- Source text -

══════════════════════════════

Another problem is that Frayn doesn’t bother to deepen the personalities of Heisenberg and Bohr beyond their contrasting approaches to quantum physics –– science for its own sake vs. science in the service of humanity. Sometimes the characters feel trapped in the stock types of young turk and old master without enough sympathetic details to distinguish them as individuals. The playwright’s attempt to work in the accidental drowning of Bohr’s son as a parallel to his professional “son” Heisenberg’s being overwhelmed by political circumstances feels awkward. As a result, Copenhagen never quite convinces us that we are watching two of the greatest physicists of the 20th century debating the moral compromises that wartime thrusts upon people.

In many ways, Russell as Bohr and Ferguson as Heisenberg are perfect for their parts –– Russell’s wizened face suggests a certain Jewish sage quality, while Ferguson’s mischievous eyebrows and schoolboy demeanor work well for the zealous young atom-splitter whose mathematical obsessions bring him close to madness and self-destruction. Both actors certainly have the technical chops to keep an audience engrossed in stories of nuclear reactors hidden in caves and last-minute escapes from SS officers. But the disconnect can be summed up in a conversation I overheard in the restroom at intermission: “Can you believe that Jerry and Chamblee memorized all those lines?”

Their performances, much like the script itself, feel like admirable feats, daredevil theatrical displays, rather than the layered creation of brilliant but fallible men negotiating the dire straits of World War II and potentially the fate of humanity. From an analytical angle, Stage West’s Copenhagen offers much to appreciate. But your emotional, drama-craving right brain may feel neglected by the time the actors take their bows.

══════════════════════════════

- Given information -

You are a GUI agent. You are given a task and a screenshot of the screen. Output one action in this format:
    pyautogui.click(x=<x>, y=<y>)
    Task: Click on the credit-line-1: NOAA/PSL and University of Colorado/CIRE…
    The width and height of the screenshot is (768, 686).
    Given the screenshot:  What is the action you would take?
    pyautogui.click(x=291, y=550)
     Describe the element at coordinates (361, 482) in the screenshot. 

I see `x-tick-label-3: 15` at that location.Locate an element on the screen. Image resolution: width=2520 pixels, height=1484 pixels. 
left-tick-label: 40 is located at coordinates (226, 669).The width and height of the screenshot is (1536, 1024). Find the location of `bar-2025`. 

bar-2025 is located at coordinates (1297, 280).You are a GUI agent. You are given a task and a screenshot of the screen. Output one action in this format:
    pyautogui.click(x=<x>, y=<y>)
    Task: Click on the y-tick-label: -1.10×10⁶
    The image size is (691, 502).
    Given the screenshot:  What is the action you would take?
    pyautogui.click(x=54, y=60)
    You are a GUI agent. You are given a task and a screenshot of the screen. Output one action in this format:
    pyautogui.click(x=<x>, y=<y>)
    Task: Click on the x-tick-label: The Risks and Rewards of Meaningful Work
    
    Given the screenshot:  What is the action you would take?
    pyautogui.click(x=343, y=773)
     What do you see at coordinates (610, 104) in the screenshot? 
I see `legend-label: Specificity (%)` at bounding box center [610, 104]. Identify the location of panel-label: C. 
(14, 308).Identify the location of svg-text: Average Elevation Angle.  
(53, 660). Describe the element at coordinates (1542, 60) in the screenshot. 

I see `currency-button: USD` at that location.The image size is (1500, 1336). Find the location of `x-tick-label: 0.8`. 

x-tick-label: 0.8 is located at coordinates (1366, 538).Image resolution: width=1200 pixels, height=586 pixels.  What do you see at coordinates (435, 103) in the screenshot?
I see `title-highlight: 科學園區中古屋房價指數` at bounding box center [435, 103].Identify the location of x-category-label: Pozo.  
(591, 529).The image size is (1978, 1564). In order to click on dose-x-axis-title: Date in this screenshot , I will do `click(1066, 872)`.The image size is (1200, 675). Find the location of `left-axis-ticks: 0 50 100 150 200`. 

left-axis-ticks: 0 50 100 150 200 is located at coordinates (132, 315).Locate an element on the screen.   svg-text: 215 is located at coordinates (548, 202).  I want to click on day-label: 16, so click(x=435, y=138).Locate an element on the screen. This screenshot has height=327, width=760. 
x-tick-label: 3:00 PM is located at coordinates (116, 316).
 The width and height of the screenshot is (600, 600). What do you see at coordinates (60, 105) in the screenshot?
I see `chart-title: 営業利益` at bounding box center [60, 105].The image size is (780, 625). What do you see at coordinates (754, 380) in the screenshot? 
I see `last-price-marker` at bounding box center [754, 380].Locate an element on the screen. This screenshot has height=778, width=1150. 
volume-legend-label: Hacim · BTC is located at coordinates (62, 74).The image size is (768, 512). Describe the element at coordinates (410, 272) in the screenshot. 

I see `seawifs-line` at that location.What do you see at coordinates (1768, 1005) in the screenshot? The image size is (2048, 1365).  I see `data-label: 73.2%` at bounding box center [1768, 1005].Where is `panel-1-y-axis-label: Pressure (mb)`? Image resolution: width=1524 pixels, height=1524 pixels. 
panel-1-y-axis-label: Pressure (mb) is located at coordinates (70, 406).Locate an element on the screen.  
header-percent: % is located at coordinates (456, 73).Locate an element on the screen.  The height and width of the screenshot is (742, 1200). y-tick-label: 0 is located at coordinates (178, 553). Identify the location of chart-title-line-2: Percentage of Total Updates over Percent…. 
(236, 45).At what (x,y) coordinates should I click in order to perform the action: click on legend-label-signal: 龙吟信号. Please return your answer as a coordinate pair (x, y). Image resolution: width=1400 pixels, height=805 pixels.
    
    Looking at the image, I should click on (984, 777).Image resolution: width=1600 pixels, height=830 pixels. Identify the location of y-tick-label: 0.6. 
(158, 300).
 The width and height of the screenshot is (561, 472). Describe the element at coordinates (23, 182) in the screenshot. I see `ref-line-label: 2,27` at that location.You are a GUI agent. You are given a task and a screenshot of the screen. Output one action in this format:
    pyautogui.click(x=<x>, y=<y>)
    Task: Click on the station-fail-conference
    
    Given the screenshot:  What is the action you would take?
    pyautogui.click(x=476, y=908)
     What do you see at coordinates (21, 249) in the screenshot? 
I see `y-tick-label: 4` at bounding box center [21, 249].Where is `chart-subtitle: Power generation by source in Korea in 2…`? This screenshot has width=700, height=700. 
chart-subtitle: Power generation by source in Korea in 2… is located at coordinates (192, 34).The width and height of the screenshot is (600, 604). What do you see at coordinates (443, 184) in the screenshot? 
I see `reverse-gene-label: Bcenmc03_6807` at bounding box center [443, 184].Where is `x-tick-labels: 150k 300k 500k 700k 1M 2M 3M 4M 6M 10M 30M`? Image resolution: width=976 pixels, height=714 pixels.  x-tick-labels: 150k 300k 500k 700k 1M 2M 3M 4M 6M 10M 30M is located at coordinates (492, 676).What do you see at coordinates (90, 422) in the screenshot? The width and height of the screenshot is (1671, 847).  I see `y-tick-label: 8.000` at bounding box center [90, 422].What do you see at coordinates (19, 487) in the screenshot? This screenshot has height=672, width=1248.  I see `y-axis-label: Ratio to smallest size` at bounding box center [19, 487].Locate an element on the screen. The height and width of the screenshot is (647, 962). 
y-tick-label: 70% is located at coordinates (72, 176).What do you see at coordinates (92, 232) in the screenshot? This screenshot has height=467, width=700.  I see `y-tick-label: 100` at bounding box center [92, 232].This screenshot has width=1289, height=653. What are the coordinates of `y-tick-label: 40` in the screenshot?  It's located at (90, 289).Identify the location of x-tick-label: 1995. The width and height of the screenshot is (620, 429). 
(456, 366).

══════════════════════════════

- Activity -
Repeat, word for word, the passage of the Copenhagen review from "Their performances, much" to "take their bows.". The listing bears no relation to the theater review.

- Written response -
Their performances, much like the script itself, feel like admirable feats, daredevil theatrical displays, rather than the layered creation of brilliant but fallible men negotiating the dire straits of World War II and potentially the fate of humanity. From an analytical angle, Stage West’s Copenhagen offers much to appreciate. But your emotional, drama-craving right brain may feel neglected by the time the actors take their bows.